Anyway, you bought yourself six months. Six more months of doing what you do. Except of course if your boy is nailed before then.
Christ was nailed, I said.
Yeah, the reporter said, but not for having a Swiss bank account.
I WAS RELIEVED to get back to the great valley as a soldier is relieved to get back to his own lines. There was a lovely sense of bustling anticipation as the weekend approached: we were to have an Embrace.
This was a once-a-month occasion when we received outsiders who had heard of us, and made inquiries, or had perhaps attended one of Walter John Harmon’s outside Meetings and found themselves interested enough to spend the day with us. They parked their cars at the Gate and were brought up by hay wagon. In our early days we didn’t think of security. Now we copied down driver’s licenses and asked for signatures and names of family members.
On this Saturday morning in May perhaps two dozen people arrived, many with children, and we greeted them with heartfelt smiles and coffee and cake under the two oak trees. I was not on the Hospitality Squad, but Betty was.
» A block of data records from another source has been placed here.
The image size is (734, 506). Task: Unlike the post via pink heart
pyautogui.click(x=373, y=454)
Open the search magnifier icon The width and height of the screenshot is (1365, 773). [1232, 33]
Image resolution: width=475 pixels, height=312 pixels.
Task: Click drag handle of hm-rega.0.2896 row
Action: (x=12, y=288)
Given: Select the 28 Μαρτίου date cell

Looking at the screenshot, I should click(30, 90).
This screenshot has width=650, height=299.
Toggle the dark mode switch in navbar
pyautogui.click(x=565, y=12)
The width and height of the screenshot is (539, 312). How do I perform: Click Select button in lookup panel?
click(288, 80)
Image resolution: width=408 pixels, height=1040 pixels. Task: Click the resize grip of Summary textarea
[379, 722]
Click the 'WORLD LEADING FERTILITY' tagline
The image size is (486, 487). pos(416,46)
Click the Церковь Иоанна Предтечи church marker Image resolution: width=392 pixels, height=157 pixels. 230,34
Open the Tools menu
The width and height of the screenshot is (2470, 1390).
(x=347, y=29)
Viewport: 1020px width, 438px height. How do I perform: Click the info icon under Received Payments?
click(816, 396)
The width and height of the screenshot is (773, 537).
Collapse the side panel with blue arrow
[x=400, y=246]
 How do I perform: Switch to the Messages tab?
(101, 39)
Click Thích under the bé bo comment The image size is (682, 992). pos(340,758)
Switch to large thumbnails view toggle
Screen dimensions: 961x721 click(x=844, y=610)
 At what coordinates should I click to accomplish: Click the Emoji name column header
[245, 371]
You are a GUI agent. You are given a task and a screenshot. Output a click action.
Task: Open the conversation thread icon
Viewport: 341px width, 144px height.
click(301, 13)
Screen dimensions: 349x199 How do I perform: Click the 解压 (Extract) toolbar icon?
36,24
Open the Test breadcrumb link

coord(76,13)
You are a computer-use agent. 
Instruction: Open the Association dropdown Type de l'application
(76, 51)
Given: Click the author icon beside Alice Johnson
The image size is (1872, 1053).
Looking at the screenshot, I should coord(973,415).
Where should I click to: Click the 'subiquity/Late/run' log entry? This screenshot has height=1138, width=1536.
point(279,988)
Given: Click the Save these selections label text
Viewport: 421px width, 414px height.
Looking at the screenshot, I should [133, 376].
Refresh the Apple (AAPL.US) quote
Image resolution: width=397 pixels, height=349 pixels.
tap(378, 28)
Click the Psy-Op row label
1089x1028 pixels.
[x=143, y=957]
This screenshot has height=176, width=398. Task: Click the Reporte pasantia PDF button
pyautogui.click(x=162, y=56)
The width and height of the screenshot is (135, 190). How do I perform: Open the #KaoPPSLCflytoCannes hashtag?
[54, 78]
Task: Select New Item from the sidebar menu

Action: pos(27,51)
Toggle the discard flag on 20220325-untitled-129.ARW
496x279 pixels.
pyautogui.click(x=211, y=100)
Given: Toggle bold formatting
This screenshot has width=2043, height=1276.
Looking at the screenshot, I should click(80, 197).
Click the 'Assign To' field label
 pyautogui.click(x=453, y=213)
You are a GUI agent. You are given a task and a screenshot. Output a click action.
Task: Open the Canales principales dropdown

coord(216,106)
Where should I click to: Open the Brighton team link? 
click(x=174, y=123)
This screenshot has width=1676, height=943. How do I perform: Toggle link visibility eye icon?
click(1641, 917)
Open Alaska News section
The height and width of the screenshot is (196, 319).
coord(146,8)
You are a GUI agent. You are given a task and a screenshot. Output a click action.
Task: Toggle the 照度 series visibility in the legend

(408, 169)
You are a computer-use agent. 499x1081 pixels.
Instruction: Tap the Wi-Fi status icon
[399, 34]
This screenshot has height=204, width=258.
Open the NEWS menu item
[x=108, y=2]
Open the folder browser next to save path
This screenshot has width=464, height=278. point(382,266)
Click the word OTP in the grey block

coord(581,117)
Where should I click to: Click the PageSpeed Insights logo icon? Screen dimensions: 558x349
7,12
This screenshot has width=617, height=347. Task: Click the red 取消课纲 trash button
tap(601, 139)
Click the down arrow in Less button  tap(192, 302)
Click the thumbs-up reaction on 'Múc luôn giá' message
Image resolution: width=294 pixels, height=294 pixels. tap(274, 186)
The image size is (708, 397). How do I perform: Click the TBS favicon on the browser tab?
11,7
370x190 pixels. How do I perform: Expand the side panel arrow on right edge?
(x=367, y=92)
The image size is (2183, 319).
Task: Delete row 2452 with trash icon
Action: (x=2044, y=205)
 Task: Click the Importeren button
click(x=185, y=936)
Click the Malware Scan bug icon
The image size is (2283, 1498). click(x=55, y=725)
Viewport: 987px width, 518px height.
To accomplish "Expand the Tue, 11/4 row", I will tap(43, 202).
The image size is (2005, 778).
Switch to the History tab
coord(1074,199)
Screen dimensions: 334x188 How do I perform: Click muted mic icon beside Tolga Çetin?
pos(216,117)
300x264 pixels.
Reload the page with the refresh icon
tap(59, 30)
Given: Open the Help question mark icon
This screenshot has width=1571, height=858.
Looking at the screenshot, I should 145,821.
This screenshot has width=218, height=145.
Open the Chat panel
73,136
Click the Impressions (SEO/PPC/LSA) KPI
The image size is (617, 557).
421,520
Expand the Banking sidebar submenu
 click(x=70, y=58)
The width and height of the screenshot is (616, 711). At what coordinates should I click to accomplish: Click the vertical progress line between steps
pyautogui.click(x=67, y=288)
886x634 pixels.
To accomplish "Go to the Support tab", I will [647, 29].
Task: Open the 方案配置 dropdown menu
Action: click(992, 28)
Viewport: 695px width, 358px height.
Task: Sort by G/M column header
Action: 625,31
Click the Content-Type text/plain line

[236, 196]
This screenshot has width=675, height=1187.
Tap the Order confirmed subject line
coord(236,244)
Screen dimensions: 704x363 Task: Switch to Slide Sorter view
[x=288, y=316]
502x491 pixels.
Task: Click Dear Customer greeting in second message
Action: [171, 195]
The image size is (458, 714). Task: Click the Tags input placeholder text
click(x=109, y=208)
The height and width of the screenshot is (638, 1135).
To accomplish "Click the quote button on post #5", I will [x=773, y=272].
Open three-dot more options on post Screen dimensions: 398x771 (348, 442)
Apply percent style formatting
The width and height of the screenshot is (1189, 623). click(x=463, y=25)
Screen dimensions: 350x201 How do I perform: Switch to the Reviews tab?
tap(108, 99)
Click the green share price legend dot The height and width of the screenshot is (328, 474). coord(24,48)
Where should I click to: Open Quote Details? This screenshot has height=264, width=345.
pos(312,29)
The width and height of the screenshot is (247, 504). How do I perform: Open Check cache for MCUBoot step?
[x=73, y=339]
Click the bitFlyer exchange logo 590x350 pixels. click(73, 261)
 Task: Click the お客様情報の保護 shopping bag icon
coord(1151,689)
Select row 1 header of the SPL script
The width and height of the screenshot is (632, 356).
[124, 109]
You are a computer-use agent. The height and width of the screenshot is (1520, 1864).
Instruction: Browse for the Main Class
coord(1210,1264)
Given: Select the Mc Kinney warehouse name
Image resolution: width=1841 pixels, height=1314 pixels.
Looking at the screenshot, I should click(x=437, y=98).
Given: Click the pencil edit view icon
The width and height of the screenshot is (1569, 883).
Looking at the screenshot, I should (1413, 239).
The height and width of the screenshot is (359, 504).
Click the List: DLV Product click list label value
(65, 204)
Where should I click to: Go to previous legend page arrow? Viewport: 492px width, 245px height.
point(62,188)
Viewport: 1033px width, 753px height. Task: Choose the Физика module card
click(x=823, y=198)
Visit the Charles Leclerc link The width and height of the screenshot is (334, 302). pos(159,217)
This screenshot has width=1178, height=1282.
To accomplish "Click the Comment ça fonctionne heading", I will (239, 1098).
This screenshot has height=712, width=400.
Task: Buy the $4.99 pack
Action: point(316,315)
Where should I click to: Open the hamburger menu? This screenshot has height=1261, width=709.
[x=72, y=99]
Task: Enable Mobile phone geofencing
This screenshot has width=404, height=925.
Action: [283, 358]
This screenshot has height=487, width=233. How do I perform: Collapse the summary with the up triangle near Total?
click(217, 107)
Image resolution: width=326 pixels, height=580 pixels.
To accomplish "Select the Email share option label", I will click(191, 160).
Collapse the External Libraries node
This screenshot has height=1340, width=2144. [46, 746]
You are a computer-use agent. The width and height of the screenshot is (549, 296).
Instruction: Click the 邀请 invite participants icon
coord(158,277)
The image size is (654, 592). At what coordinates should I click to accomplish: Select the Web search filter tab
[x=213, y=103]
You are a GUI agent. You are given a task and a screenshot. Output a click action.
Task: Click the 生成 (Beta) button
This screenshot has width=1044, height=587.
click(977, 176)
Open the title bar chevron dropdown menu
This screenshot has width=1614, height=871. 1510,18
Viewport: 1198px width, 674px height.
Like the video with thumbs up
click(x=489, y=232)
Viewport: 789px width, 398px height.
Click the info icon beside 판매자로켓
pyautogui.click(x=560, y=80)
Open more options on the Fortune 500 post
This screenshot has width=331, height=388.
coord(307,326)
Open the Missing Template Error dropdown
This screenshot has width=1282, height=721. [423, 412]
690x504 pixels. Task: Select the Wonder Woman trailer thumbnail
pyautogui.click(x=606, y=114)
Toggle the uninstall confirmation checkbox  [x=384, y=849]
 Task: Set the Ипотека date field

She knew how to make people feel comfortable. She was pretty and compassionate, and altogether irresistible, as I well knew. She could immediately spot the most needful tender souls and go right to them. Of course, no one who appeared on these days was not needful or they wouldn’t have come. But some were skittish or melancholic or so on the edge of despair as to be rudely skeptical.
In the end, no one could withstand the warmth and friendliness of our Embrace. We treated all newcomers like long-lost friends. And there was plenty to keep everyone busy. There was the tour of the residences and the main house, where the children put on a sing. And there was the Enrobing. All the guests were given the muslin robe to wear over their clothes. This had the effect of delighting them as a game would delight them, but it also acclimated them to our appearance. We didn’t seem so strange then. Several long refectory tables were brought out from the carpentry shop and the guests helped lay the cloths and carry out the bowls and platters with all the wonderful foodstuffs — the meat pies, the vegetables from our gardens, the breads from our bakery, the pitchers of cool well water and homemade lemonade. All the children sat down together at their tables and all the adults at theirs, there in the warm sun. Every guest was placed between two members with another directly across. And our Elder Sherman Beasley, who had a naturally booming voice, stood and he said grace, and everyone tucked in.